6. Therefore, $2(mx+b)$ is the same as $2f(x)$, which is what we wanted to show!

Alternative answer

Answer: It is shown that $(f+f)(x)=2 f(x)$. Explain
This is a question about how to work with functions, especially adding them and multiplying them by a number . The solving step is:

1. First, let's understand what $f(x) = mx + b$ means.
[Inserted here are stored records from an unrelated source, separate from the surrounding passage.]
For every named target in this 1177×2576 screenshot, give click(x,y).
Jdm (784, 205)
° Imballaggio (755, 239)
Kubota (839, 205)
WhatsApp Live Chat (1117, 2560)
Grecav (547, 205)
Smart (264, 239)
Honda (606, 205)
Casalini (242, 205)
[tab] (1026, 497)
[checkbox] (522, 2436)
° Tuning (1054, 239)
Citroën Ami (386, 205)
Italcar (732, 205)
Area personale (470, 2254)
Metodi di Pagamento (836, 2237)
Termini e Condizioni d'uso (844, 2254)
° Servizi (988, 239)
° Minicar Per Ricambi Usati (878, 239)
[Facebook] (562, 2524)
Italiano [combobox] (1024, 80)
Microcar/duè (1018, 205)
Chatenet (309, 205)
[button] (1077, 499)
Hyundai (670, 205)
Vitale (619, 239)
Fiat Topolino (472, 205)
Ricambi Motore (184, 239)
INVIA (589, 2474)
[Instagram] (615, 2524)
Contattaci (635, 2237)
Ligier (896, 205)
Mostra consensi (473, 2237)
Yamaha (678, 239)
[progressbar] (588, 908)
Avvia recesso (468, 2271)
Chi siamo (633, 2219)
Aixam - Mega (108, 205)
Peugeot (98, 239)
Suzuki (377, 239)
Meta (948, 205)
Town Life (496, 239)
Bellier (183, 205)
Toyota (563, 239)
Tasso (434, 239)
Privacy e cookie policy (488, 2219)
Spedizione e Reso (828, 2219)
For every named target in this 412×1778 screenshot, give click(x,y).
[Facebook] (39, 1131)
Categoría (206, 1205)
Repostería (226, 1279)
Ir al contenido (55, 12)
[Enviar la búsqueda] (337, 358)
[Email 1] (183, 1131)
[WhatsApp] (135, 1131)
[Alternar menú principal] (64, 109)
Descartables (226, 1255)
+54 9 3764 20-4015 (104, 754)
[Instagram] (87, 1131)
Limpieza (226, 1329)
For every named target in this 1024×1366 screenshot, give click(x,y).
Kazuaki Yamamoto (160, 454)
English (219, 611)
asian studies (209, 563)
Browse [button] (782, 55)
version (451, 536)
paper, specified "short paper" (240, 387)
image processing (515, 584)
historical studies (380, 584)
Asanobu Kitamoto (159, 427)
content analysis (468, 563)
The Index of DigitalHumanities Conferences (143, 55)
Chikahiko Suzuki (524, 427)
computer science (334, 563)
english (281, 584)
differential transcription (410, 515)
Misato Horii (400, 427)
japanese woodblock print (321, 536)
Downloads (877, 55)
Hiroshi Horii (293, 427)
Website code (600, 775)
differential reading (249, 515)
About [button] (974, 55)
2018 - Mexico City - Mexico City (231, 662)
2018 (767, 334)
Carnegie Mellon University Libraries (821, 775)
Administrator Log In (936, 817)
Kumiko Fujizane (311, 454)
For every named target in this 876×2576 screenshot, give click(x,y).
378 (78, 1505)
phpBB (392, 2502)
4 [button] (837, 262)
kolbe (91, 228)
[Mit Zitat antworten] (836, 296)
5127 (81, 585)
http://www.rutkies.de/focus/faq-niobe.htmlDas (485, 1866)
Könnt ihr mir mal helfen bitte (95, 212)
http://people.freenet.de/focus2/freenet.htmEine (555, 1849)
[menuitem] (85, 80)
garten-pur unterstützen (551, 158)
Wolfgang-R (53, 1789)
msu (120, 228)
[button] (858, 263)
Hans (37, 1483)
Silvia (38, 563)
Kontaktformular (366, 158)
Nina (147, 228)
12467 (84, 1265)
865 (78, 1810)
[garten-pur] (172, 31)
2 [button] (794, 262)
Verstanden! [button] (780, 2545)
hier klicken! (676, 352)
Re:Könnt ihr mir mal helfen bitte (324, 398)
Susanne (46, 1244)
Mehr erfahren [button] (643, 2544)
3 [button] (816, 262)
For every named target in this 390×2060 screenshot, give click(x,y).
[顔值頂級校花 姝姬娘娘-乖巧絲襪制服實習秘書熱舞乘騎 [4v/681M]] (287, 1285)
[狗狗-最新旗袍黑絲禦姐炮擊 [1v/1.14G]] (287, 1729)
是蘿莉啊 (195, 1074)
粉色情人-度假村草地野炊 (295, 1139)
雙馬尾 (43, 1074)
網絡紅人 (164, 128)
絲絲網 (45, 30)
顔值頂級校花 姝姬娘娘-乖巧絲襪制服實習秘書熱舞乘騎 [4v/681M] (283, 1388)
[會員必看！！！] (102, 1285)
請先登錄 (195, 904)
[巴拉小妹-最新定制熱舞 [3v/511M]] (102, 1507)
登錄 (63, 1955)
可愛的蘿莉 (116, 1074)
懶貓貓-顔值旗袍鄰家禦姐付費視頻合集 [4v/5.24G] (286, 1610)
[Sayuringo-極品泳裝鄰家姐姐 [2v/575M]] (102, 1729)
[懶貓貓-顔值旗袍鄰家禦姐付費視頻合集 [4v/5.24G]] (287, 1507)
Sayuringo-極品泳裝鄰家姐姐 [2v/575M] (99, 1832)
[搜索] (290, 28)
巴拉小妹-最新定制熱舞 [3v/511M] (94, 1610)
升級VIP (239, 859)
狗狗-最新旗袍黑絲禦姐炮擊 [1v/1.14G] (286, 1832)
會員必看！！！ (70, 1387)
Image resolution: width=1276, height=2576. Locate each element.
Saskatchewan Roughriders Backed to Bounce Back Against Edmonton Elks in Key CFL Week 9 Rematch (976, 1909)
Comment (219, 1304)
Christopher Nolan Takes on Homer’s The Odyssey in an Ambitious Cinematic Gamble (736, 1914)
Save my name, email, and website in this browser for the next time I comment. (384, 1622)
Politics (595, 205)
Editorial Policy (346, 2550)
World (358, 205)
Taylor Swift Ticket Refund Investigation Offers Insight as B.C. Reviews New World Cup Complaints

It's just a rule that tells us how to get a number (which we call $f(x)$) if we know $x$, $m$, and $b$.
2. Now, let's look at the left side of the equation: $(f+f)(x)$. This just means we take $f(x)$ and add *another* $f(x)$ to it. So, we replace each $f(x)$ with what it equals:
$(f+f)(x) = f(x) + f(x)$
$(f+f)(x) = (mx + b) + (mx + b)$
3. Next, we can combine the like parts. We have two $mx$ terms and two $b$ terms:
$(f+f)(x) = mx + mx + b + b$
$(f+f)(x) = (m+m)x + (b+b)$
$(f+f)(x) = 2mx + 2b$
4. Now, let's look at the right side of the equation: $2f(x)$. This means we take the whole $f(x)$ rule and multiply it by 2.
$2f(x) = 2 \times (mx + b)$
5. When we multiply a number by something inside parentheses, we multiply the number by each part inside. This is called the distributive property!
$2f(x) = 2 \times mx + 2 \times b$
$2f(x) = 2mx + 2b$
6. See? Both sides ended up being $2mx + 2b$. Since both sides are equal, we've shown that $(f+f)(x) = 2f(x)$! It's like saying if you have one apple ($f(x)$) and you add another apple ($f(x)$), you end up with two apples ($2f(x)$)!